**BRIEF**:
Rewrite the lines as a JSON list of strings, one string per line, skipping blank lines and leaving the pictures out. Begin at the line that has "You are a computer-use" and stop after the line that has "Action: coord(130,148)".

— START OF DATA ENTRIES —

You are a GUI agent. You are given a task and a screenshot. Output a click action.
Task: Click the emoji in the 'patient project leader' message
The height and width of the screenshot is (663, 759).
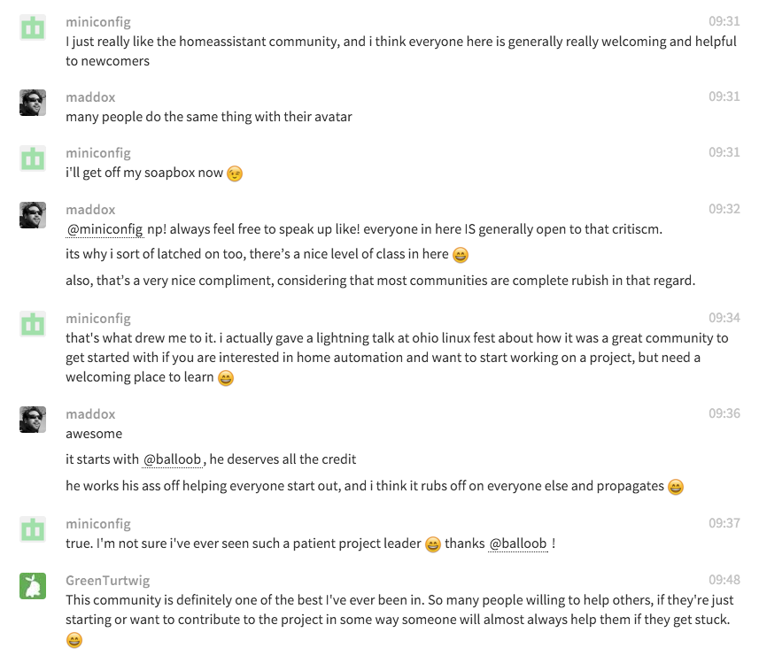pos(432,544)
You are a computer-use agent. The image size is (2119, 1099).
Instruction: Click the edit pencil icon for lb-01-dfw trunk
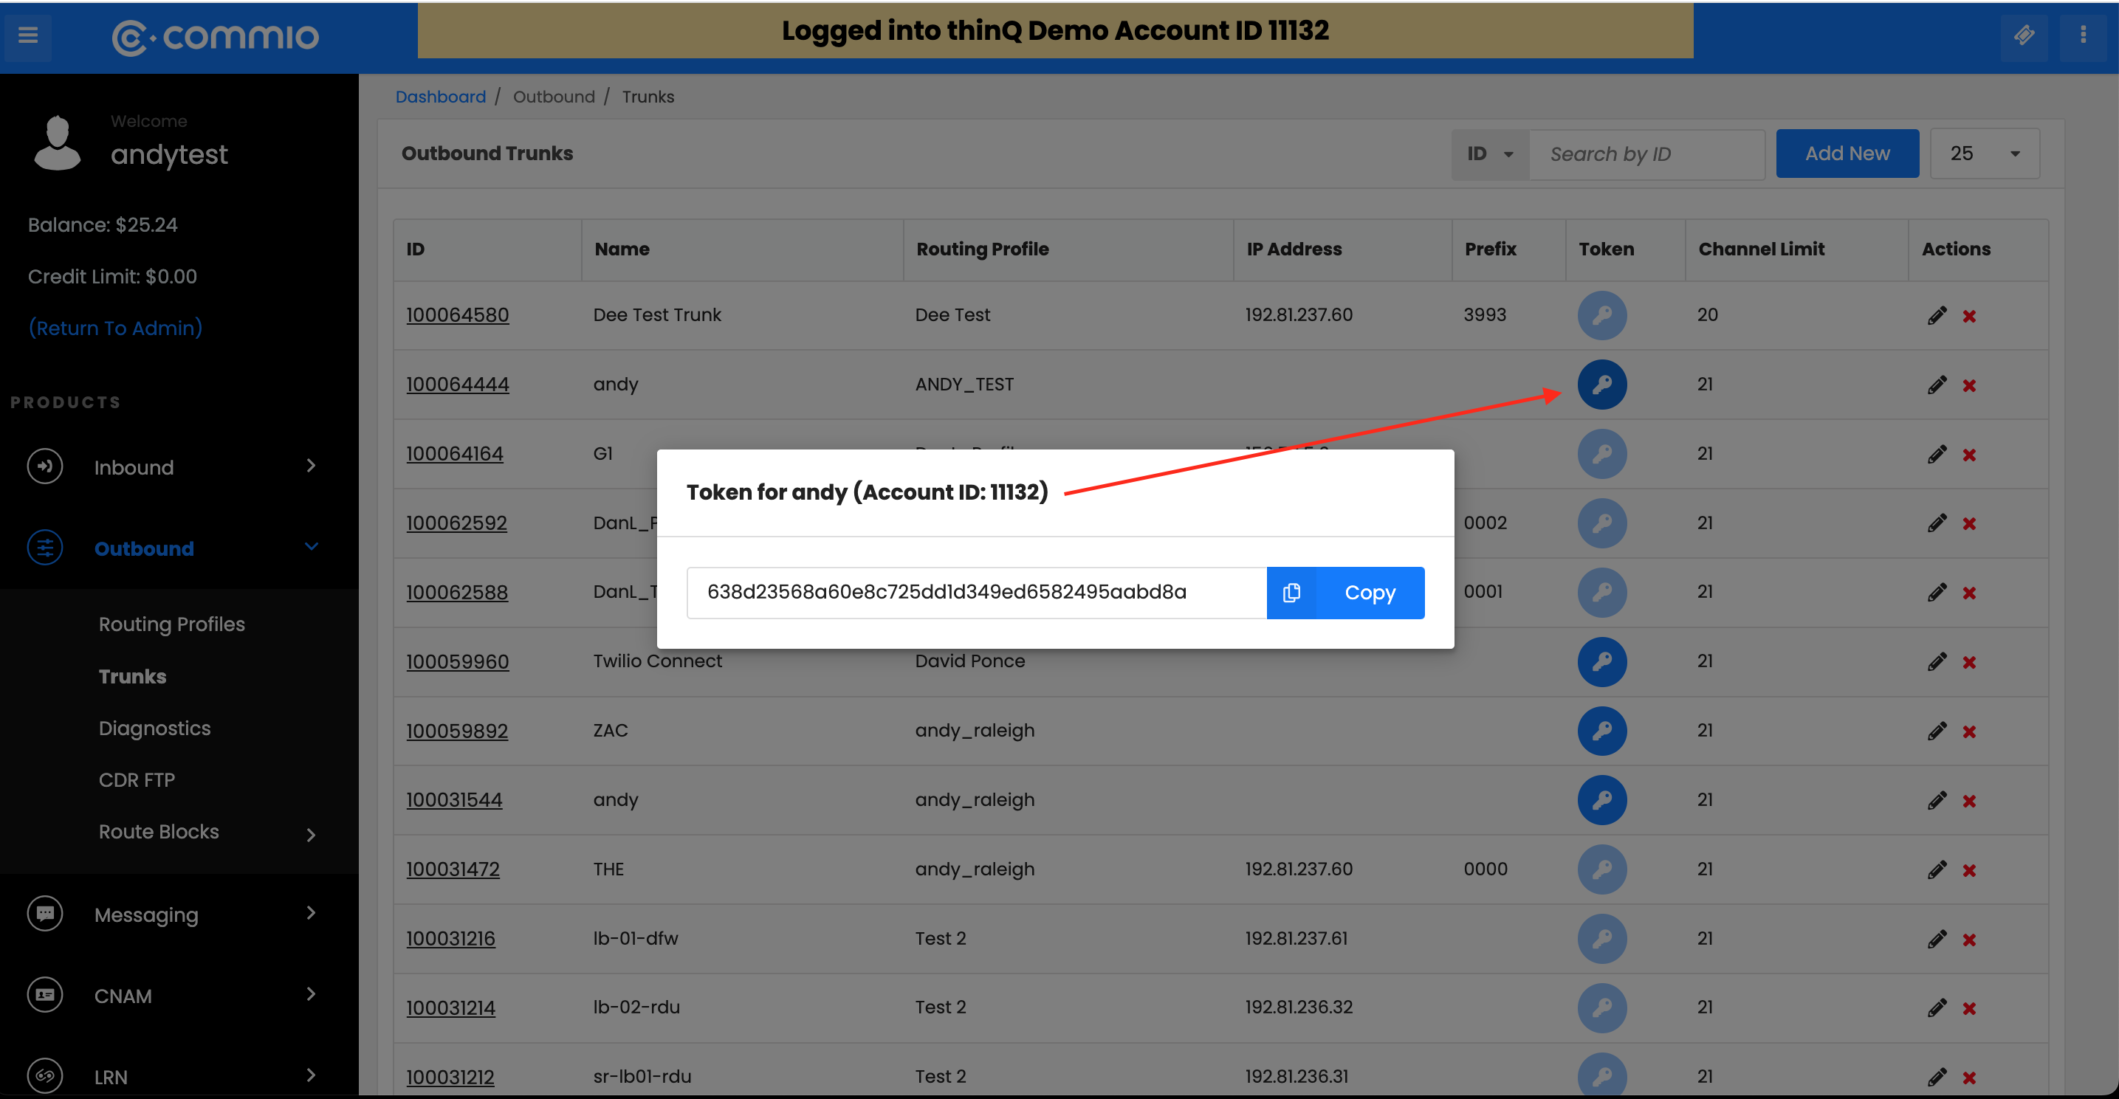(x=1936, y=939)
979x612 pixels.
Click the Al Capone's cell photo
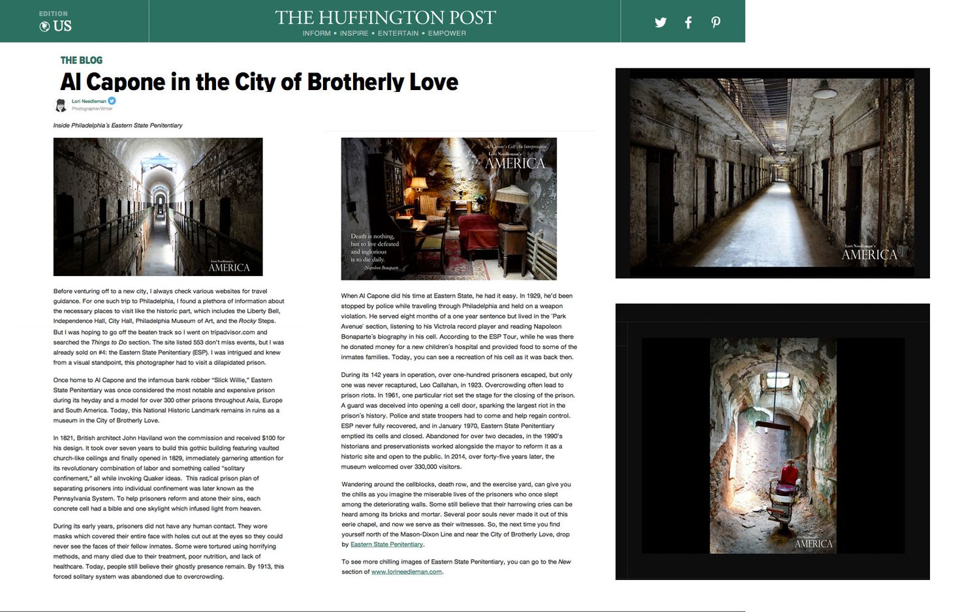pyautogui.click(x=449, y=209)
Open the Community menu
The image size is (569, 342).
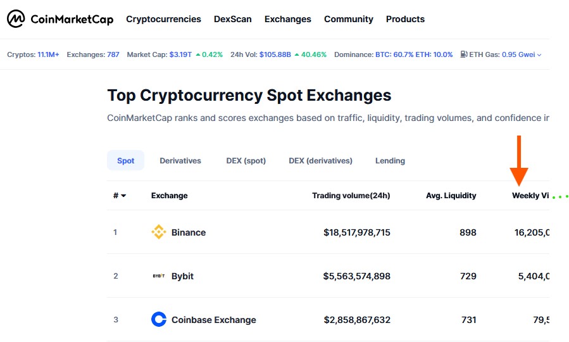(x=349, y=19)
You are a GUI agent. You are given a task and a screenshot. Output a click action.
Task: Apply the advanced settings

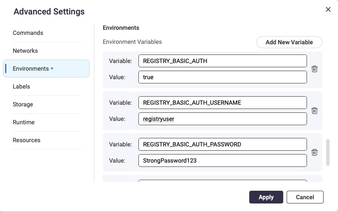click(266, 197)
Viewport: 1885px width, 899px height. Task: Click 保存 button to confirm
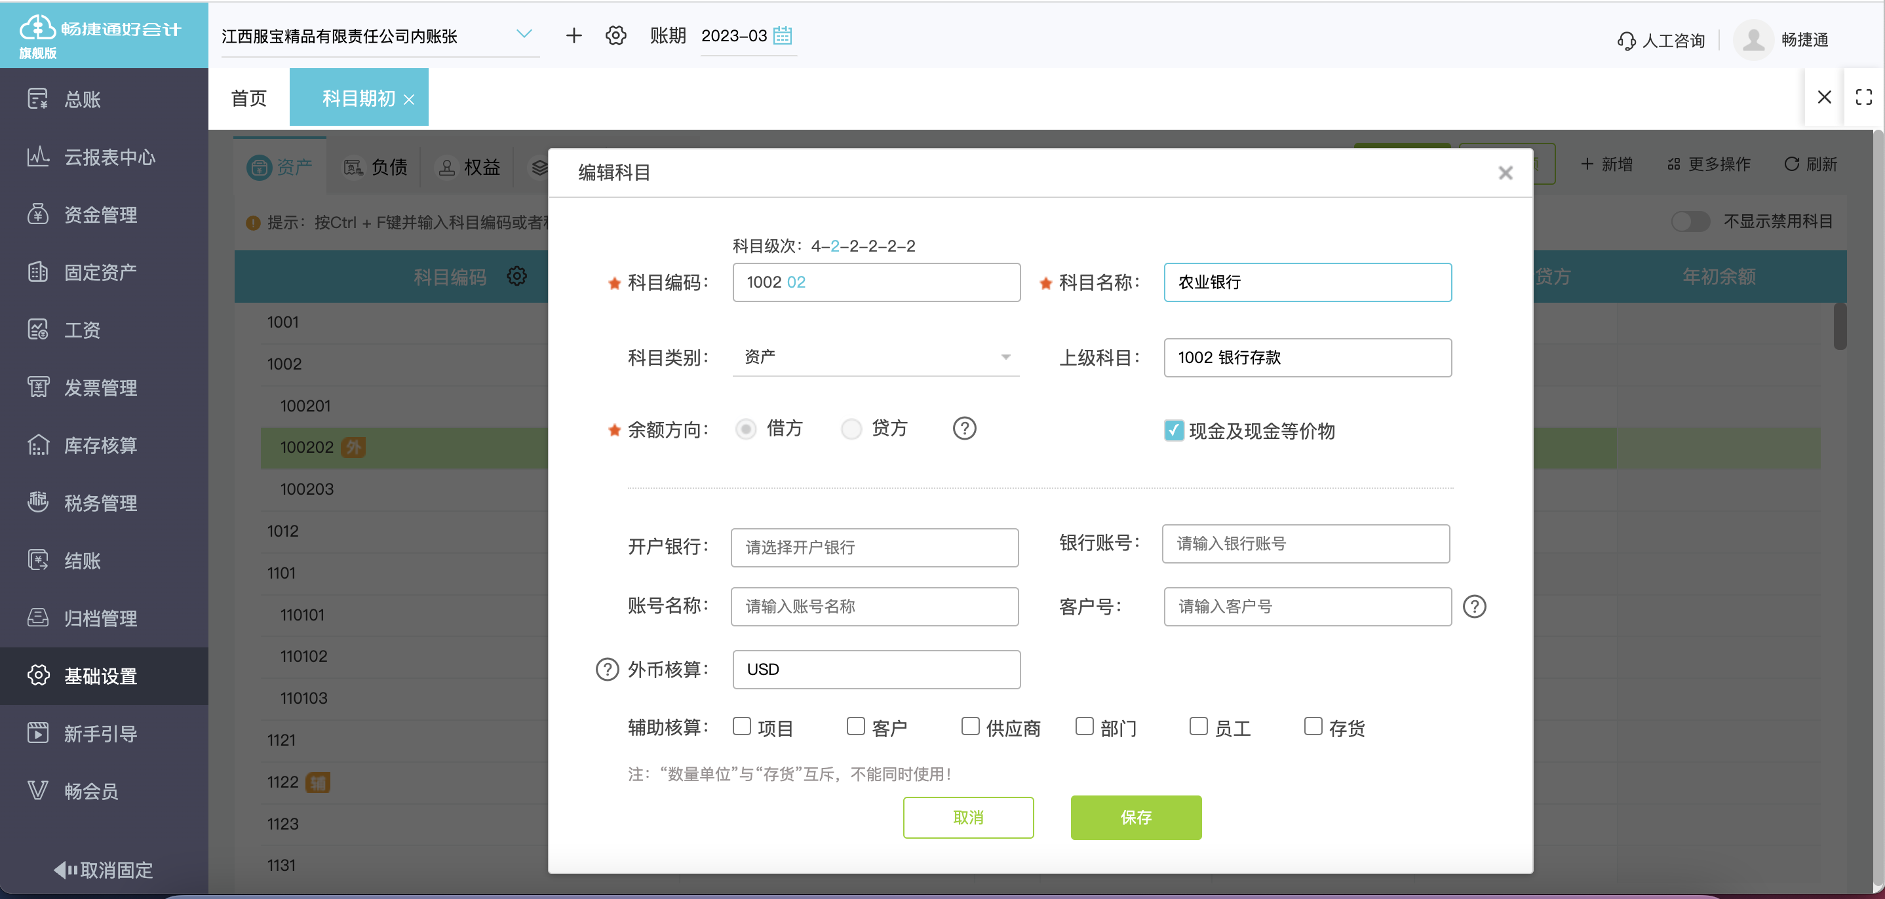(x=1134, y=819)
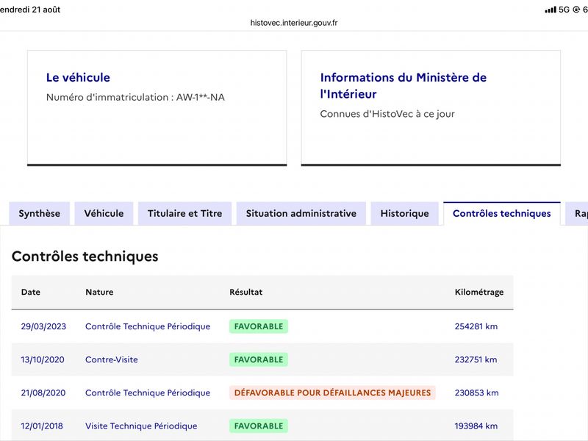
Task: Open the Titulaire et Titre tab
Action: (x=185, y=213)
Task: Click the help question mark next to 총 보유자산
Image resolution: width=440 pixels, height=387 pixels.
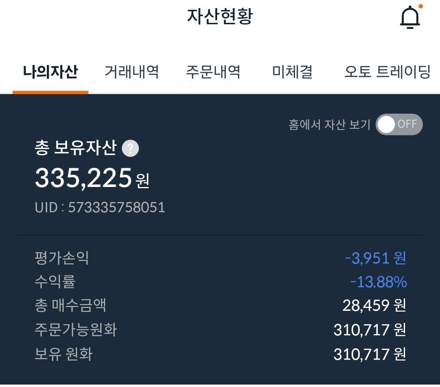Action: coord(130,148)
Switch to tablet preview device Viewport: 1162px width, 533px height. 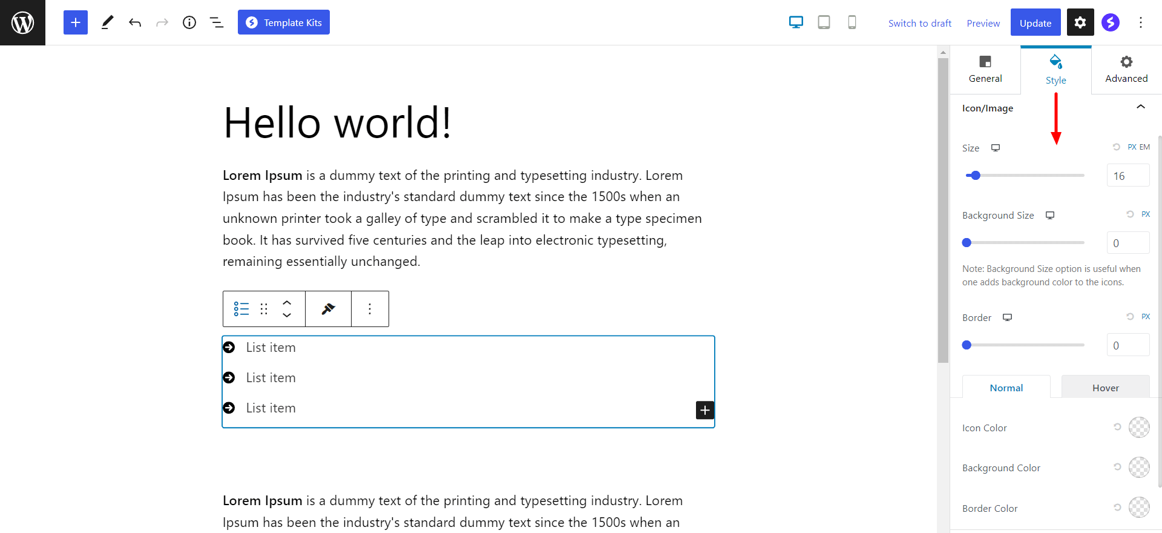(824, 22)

— END OF DATA ENTRIES —

**REPLY TO THE TASK**:
[
  "You are a computer-use agent. The image size is (2119, 1099).",
  "Instruction: Click the edit pencil icon for lb-01-dfw trunk",
  "(x=1936, y=939)",
  "979x612 pixels.",
  "Click the Al Capone's cell photo",
  "pyautogui.click(x=449, y=209)",
  "Open the Community menu",
  "The image size is (569, 342).",
  "(x=349, y=19)",
  "You are a GUI agent. You are given a task and a screenshot. Output a click action.",
  "Task: Apply the advanced settings",
  "click(266, 197)",
  "Viewport: 1885px width, 899px height. Task: Click 保存 button to confirm",
  "(x=1134, y=819)",
  "Task: Open the Titulaire et Titre tab",
  "Action: (x=185, y=213)",
  "Task: Click the help question mark next to 총 보유자산",
  "Image resolution: width=440 pixels, height=387 pixels.",
  "Action: coord(130,148)"
]